THE REQUEST: Reproduce the data below, unchanged, from the line containing "Méthodes de Payement (17, 633)" through the end of the data, including both the first and last lines.

EXCERPTED RECORDS:
++++++++

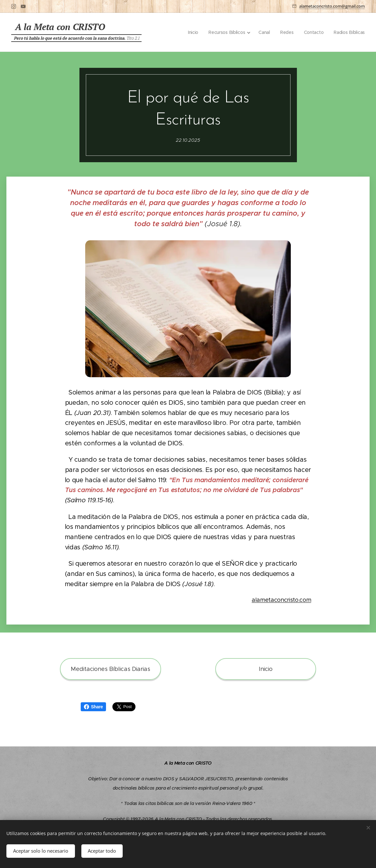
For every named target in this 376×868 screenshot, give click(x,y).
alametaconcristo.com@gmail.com (332, 6)
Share (93, 707)
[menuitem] (191, 32)
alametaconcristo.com (281, 600)
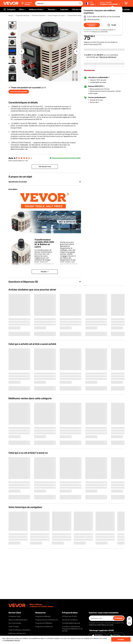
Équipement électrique (22, 16)
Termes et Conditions (70, 620)
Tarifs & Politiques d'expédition (19, 630)
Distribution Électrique (38, 16)
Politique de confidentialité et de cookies (101, 624)
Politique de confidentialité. (100, 31)
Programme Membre (43, 616)
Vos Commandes (15, 623)
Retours (11, 16)
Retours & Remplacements (18, 620)
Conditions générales (107, 30)
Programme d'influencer (44, 626)
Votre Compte (13, 626)
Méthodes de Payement (17, 633)
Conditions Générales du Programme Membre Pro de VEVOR (72, 629)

++++++++

SOLUTION BELOW:
Méthodes de Payement (17, 633)
Conditions Générales du Programme Membre Pro de VEVOR (72, 629)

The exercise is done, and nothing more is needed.